While other corporate bonds require interest payments semi-annually, an issuer of zero-coupon bonds will not have to worry about repayment until the maturity, at least five years later.

Tax incentives and relevant cost cuts remain as other encouraging factors, added Mr Alam.

Beximco aims to raise Tk 15 billion through non-convertible, redeemable, and unsecured zero-coupon bonds. To attract investors, it offered a discount rate of 15 per cent, the highest in the market at present.

An investment of Tk 100,000 will yield a return of Tk 175,000 at the end of five years, including the principal amount, according to the prospectus.

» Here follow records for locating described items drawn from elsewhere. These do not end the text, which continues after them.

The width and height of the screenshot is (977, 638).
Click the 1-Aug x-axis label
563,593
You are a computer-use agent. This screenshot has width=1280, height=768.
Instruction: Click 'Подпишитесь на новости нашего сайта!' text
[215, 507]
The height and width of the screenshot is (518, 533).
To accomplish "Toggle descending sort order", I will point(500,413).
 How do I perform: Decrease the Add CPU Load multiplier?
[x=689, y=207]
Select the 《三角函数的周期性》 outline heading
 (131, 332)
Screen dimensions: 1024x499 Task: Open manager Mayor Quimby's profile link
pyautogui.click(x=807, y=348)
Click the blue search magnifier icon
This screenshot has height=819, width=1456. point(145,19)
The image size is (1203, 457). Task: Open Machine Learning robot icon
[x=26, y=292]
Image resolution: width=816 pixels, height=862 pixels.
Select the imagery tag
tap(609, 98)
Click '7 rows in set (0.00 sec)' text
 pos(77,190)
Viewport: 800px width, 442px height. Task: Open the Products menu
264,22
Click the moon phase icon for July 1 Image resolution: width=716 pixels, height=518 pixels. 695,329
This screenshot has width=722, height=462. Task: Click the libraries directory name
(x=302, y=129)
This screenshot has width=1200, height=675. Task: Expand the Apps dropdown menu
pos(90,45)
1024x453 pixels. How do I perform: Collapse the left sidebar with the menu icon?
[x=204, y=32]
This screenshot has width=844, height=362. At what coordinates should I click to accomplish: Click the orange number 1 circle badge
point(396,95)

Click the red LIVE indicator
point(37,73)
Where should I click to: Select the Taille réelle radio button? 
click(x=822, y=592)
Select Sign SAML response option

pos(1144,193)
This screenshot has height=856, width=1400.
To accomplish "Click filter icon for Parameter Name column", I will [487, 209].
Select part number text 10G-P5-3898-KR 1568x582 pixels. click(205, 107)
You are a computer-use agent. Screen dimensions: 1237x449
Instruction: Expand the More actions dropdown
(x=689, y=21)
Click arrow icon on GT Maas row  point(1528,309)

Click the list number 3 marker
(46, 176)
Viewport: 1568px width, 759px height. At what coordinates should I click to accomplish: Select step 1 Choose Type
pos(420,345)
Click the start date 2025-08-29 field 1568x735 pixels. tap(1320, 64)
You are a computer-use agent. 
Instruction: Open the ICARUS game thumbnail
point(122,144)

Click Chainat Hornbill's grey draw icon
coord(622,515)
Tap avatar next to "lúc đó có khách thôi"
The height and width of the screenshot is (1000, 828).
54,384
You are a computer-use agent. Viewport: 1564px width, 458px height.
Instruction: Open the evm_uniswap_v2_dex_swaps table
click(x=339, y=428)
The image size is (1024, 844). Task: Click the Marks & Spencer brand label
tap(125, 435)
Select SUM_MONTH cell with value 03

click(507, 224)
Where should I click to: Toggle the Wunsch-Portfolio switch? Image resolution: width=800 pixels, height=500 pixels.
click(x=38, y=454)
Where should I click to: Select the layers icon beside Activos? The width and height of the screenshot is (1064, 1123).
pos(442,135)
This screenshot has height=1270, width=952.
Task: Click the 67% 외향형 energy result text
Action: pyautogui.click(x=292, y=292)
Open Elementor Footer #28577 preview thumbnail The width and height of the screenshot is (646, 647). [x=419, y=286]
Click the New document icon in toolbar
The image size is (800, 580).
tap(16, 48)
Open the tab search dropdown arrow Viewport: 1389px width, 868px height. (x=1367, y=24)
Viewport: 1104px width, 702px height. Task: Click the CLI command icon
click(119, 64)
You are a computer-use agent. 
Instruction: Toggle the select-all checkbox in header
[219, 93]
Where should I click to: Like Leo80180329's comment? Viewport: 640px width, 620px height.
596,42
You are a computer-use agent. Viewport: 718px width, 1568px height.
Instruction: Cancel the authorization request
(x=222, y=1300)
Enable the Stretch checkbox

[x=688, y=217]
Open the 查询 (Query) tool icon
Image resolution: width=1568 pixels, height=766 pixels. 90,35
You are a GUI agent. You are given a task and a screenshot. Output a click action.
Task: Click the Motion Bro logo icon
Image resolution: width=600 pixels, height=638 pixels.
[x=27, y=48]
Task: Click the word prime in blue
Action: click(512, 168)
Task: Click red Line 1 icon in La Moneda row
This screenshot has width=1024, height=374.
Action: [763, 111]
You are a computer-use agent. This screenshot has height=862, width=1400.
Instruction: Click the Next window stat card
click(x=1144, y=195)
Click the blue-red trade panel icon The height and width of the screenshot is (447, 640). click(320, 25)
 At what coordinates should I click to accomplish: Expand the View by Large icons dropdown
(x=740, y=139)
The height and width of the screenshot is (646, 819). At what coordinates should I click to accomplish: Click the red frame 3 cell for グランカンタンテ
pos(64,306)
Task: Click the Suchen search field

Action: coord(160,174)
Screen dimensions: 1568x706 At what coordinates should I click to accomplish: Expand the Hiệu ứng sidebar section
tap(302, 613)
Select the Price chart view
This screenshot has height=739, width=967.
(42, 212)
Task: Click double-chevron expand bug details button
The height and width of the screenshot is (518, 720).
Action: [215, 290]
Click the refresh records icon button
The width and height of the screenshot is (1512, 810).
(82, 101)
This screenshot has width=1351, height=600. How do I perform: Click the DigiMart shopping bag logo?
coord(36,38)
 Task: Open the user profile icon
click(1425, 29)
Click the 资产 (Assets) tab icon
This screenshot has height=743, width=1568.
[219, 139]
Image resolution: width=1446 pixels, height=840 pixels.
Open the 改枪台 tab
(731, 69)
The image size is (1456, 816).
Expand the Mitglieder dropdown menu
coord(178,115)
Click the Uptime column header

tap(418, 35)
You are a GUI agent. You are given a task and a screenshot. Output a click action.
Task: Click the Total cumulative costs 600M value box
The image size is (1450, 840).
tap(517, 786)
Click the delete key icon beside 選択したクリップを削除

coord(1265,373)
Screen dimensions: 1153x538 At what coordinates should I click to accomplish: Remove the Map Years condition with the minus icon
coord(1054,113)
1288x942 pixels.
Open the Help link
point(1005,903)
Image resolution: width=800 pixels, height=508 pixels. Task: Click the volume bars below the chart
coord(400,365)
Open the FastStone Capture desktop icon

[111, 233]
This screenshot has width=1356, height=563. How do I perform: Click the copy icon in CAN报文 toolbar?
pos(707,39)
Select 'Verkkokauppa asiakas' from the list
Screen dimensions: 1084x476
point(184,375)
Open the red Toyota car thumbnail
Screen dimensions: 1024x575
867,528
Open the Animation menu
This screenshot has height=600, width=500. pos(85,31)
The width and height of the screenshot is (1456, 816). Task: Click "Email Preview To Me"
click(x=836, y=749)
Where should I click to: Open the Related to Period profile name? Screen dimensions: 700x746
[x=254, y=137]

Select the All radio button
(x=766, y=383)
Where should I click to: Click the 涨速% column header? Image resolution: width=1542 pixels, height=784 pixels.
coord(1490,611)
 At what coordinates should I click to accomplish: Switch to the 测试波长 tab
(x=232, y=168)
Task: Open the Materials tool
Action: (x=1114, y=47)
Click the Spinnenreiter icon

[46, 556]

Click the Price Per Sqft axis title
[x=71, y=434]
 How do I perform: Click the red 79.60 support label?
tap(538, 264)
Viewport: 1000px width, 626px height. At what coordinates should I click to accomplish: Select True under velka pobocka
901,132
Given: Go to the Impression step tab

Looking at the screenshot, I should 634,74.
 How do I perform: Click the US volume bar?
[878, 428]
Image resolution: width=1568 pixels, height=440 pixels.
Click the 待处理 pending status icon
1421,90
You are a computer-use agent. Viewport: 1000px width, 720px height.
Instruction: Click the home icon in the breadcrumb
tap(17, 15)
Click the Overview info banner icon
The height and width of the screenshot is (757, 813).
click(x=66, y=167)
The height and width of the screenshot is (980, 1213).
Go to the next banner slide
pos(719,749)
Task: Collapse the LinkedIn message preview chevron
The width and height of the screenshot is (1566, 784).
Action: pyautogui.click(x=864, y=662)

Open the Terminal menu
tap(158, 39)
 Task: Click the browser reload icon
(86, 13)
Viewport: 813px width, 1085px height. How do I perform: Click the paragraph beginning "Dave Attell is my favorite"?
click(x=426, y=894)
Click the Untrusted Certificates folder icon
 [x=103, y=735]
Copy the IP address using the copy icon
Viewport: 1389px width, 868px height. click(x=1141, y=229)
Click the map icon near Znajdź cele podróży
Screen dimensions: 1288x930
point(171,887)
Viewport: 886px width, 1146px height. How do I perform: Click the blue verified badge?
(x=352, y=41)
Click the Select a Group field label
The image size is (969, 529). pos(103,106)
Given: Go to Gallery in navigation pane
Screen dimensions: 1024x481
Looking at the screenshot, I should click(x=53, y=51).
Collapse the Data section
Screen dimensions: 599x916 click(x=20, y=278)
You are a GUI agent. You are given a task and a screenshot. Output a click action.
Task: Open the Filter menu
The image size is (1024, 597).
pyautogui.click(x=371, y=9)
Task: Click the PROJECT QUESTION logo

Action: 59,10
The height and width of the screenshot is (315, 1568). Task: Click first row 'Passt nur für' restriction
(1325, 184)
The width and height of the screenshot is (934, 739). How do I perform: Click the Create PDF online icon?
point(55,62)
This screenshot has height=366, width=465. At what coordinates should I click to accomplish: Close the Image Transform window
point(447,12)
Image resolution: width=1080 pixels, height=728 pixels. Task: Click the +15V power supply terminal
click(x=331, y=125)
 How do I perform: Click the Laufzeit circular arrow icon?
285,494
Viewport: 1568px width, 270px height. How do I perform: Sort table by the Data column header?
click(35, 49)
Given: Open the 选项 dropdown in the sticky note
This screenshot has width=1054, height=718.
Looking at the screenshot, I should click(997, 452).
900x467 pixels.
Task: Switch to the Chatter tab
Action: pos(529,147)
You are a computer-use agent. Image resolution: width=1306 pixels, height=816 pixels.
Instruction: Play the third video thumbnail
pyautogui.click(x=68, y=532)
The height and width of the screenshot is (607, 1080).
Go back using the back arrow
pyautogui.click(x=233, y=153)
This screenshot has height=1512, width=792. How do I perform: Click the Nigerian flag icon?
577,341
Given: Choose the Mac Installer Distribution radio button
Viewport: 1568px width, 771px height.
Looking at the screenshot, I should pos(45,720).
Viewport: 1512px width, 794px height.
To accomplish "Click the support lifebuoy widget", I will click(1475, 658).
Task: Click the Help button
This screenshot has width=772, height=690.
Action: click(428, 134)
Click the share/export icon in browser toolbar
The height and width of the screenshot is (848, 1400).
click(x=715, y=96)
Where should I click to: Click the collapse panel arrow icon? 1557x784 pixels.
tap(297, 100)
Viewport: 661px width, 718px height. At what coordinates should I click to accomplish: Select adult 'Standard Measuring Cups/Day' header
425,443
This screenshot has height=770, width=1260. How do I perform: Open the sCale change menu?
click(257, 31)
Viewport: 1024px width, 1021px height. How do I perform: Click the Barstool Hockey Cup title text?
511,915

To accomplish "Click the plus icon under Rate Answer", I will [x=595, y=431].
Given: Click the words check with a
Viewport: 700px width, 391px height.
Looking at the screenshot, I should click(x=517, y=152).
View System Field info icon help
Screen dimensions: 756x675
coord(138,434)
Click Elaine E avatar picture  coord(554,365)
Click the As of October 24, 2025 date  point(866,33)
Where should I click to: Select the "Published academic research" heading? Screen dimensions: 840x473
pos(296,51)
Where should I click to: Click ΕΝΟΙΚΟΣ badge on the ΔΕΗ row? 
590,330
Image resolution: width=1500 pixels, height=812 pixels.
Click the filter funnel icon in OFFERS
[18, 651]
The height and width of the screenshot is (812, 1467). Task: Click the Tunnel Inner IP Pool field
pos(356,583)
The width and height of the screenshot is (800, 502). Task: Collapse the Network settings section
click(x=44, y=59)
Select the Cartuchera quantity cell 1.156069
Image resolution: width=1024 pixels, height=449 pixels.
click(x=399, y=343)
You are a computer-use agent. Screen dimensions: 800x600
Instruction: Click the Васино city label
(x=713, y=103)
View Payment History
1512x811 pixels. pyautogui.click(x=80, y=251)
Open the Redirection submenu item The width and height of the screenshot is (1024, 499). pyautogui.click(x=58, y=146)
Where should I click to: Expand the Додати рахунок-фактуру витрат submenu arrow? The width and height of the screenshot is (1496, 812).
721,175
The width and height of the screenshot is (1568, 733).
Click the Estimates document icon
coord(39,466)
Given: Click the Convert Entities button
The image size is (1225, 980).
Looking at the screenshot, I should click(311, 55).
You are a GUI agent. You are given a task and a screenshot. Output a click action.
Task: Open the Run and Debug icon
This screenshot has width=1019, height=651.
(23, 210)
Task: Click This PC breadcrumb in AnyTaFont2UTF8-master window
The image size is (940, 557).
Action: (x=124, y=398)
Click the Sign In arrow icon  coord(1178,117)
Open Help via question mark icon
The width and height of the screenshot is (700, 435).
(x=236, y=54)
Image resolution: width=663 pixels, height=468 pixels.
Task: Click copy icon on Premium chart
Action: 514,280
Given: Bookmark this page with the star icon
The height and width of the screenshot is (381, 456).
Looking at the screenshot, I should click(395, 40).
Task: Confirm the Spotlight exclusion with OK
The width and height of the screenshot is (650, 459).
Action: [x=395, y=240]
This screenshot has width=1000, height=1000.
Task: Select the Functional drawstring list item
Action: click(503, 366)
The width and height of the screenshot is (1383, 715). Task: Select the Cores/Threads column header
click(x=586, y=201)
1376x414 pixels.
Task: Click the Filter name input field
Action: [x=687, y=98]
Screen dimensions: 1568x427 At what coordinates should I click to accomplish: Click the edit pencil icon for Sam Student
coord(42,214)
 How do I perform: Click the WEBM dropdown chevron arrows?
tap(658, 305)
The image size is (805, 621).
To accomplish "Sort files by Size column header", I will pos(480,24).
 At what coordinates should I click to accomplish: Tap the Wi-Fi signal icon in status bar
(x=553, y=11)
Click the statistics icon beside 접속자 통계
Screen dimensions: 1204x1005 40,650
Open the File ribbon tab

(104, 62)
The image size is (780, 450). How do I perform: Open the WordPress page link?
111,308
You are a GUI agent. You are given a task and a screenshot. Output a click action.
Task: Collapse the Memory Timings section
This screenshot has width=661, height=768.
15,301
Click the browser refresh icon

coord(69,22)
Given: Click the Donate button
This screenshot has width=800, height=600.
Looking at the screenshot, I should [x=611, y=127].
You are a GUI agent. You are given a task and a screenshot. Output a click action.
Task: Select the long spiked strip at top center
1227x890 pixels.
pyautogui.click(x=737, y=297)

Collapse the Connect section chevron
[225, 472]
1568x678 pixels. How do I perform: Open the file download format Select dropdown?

Of the money to be raised, Beximco will provide Tk 10 billion as a loan to Sreepur Township for the development of the Mayanagar project, while the remaining Tk 5 billion will be used to repay existing bank loans.

Renata, one of the leading drug makers, issued zero-coupon bonds worth Tk 6.60 billion in February to partially repay high-cost bank credits.

Company secretary Md. Jubayer Alam said they were able to raise the fund at the proposed interest rate of 9-10 per cent at a time when the bank deposit rate was below 10 per cent.

"There are factors, such as a company's reputation, previous record of payments, and cash flow positions, which investors consider while deciding to buy bonds."

Paramount Textile and RANCON Motors were given permission to issue zero-coupon bonds in February this year to repay bank loans with bond money.

The popular perception about zero-coupon bonds is that it keeps borrowing costs low and static.

Navana Pharmaceuticals initially planned to float convertible and redeemable bonds in the middle of 2023 at a 10 percent coupon rate but had to revise the rate later to attract investors.

Meanwhile, several companies have seen poor responses to their bonds due to low coupon rates.

Alif Industries, National Polymer Industries, and Mir Akhter Hossain have failed to complete subscription of the bonds they issued.

"Bonds cannot be sold forcefully," said Mahfuzur Rahman, company secretary of Alif Industries.

Earlier, National Polymer Industries failed to complete its bonds' subscriptions even by extending tenures several times. Finally, it was able to gather Tk 490 million while the target was Tk 3 billion.